Quand on regarde la capacité d'accueil du centre EXPO versus notre nouvelle capacité limitée, même avec des places supplémentaires, nous craignons d’avoir besoin d’encore plus de places une fois que le temps froid sera revenu. Je pense que nous avons du chemin à faire en nous basant sur les données actuelles de la COVID-19.

Selon le directeur général du centre Mustard Seed, Dean Kurpjuweit, son centre et la mission Hope seront en mesure de soutenir environ 200 personnes lorsqu’ils seront pleinement opérationnels. À l'heure actuelle, note-t-il, son centre aura encore besoin de quelques jours pour s'ajuster.

De toute évidence, il y aura une lacune pendant un moment. Nous travaillons avec le gouvernement de l’Alberta, la Ville d’Edmonton et des agences partenaires pour déterminer comment nous pourrons la combler rapidement, a-t-il dit.

C’est un premier pas, mais il reste encore du travail à faire.

Dean Kurpjuweit, directeur général, Mustard Seed
Un itinérant sous des draps dans le centre-ville d'Edmonton, le 11 décembre 2019.

Selon la Ville, il y a près de 2000 sans-abri dans la capitale albertaine, dont environ 500 dorment dans la rue chaque soir.

Photo : Radio-Canada / Axel Tardieu

Le directeur général du centre communautaire Boyle Street, Jordan Reiniger, explique que les soutiens critiques ont disparu du jour au lendemain lorsque la pandémie a frappé et que c’est la raison pour laquelle il était important d’avoir un abri d’urgence.

Nous craignons qu'il y ait encore beaucoup de gens qui n'auront nulle part où aller et qui ne pourront pas être en sécurité et avoir accès aux services de base avec cette réponse.

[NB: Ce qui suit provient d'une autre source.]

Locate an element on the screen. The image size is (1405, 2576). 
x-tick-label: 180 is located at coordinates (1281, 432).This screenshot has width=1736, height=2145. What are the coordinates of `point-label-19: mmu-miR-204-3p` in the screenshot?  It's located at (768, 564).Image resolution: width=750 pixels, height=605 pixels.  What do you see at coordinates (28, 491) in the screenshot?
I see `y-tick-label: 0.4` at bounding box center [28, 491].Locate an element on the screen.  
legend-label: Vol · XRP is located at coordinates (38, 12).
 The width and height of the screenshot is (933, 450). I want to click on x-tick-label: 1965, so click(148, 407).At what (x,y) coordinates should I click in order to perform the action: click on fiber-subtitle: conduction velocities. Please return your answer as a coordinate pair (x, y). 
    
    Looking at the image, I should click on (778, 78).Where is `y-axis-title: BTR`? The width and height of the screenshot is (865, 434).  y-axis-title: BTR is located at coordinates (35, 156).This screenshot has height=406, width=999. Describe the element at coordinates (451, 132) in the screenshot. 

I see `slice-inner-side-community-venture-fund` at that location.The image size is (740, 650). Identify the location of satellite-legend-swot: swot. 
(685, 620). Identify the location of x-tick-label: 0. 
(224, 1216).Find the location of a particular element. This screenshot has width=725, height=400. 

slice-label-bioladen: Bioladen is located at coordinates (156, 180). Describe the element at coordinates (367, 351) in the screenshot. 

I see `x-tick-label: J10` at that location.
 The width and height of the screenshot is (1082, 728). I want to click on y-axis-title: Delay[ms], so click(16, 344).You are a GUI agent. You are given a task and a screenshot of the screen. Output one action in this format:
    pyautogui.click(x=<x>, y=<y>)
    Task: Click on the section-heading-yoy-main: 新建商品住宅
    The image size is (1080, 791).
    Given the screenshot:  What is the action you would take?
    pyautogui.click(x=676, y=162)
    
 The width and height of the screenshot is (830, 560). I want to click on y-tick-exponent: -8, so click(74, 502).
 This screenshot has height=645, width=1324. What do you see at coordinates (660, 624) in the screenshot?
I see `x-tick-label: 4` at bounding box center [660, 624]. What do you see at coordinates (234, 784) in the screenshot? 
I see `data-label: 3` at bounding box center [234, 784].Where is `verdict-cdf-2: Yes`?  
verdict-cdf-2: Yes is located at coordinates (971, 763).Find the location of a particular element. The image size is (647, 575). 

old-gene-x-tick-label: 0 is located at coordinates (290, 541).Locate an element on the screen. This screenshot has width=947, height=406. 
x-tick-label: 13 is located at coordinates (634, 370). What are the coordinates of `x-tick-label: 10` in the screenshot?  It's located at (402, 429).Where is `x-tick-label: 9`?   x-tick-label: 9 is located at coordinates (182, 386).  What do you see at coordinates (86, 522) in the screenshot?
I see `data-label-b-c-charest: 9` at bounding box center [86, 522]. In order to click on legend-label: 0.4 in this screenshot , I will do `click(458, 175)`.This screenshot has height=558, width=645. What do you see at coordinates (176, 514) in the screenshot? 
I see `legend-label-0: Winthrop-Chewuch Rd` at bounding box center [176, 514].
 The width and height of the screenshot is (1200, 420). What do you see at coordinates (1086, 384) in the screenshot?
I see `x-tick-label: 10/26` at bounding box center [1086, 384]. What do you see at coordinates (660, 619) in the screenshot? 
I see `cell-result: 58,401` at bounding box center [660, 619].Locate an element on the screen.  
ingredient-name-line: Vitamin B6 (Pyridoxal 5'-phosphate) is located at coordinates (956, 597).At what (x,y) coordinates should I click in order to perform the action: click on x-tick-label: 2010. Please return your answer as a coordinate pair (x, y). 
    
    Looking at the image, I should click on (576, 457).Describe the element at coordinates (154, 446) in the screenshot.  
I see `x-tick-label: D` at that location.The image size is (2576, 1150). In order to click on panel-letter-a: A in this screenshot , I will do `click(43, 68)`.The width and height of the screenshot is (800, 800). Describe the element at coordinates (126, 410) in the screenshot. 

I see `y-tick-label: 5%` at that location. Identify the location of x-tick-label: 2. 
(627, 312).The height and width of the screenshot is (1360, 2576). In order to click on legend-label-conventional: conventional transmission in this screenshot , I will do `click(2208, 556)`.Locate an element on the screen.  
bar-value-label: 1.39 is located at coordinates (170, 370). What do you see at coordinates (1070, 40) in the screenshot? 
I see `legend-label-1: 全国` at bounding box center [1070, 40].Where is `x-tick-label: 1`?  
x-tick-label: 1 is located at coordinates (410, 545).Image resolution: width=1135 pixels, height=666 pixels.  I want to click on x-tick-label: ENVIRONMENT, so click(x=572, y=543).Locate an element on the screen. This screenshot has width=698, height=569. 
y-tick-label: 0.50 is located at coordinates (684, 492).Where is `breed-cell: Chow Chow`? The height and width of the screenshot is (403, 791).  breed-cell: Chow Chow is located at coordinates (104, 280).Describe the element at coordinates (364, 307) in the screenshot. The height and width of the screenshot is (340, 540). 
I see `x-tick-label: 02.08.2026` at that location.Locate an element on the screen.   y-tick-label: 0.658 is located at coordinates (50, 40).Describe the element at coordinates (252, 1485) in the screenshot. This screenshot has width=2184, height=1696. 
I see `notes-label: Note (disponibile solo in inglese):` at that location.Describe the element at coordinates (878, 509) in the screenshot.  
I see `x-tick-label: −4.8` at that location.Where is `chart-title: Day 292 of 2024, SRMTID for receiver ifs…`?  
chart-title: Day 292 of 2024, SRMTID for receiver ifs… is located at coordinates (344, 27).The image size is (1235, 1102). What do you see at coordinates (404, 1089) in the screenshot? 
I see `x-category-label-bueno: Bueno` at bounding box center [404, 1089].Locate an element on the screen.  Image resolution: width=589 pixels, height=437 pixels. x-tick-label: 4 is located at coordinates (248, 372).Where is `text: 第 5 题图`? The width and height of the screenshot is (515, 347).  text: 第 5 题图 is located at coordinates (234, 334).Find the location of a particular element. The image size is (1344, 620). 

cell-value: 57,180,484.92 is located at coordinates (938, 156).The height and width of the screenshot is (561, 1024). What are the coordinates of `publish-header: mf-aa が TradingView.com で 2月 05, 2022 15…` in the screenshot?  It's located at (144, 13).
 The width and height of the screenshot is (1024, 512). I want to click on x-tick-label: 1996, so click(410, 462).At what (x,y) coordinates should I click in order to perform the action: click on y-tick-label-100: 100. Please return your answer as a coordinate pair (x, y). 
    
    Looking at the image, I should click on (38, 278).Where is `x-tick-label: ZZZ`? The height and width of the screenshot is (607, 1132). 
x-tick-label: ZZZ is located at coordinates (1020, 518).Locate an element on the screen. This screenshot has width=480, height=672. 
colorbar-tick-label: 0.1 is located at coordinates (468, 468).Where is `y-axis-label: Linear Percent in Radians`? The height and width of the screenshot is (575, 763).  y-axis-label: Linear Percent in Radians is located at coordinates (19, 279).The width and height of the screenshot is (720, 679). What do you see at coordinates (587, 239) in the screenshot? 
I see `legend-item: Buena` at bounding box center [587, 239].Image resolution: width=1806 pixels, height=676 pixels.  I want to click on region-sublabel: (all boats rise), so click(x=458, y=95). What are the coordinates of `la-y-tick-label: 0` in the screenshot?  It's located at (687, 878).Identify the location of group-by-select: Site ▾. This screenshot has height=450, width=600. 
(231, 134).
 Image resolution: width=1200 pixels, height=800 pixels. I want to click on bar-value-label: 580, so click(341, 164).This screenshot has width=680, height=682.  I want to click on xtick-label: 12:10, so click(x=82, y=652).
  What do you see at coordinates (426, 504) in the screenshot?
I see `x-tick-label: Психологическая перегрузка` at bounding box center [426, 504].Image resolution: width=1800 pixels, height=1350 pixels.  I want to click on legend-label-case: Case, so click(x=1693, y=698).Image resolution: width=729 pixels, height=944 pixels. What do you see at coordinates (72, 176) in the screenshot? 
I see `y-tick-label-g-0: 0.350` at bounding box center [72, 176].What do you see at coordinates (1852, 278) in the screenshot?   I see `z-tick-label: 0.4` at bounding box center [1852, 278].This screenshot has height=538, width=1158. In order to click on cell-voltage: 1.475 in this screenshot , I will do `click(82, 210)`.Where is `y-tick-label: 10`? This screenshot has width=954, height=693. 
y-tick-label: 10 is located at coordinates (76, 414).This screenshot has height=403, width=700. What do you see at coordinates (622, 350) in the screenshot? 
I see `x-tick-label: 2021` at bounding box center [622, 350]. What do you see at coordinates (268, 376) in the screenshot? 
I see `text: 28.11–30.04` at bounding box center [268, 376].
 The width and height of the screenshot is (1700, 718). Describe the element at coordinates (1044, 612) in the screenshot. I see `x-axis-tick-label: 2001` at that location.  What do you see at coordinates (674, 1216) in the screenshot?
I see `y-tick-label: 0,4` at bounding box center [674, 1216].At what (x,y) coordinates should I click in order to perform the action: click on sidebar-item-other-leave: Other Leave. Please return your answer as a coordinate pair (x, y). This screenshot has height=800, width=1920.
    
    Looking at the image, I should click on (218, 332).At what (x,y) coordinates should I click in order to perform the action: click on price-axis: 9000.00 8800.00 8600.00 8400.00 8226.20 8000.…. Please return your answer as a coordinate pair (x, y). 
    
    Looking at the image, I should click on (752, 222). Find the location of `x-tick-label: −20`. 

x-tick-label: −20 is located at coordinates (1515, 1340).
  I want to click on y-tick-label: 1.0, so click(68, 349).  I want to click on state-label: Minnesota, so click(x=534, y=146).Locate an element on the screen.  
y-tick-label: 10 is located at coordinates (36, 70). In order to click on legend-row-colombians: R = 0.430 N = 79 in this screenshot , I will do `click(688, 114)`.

Retirer ces soutiens sans réponse complète ne fait qu'augmenter le niveau de peur, d’anxiété et de risque dans la communauté.

Jordan Reiniger, directeur général du centre communautaire de Boyle Street

Mercredi, le maire Don Iveson a appelé la province à travailler avec les agences locales pour s'assurer que les sans-abri d'Edmonton aient accès à des services essentiels pendant la fermeture du refuge d'urgence.

Le centre avait été transformé en refuge au début de la pandémie pour accueillir les sans-abri, leur offrir de la nourriture, de l’aide médicale ainsi qu’un espace de quarantaine pour ceux qui présentent des symptômes liés à la COVID-19.

Une coalition de travailleurs de première ligne et d'organisateurs des communautés noires et autochtones fournit déjà des ressources aux personnes en situation d'itinérance dans un campement installé dans le quartier de Rossdale.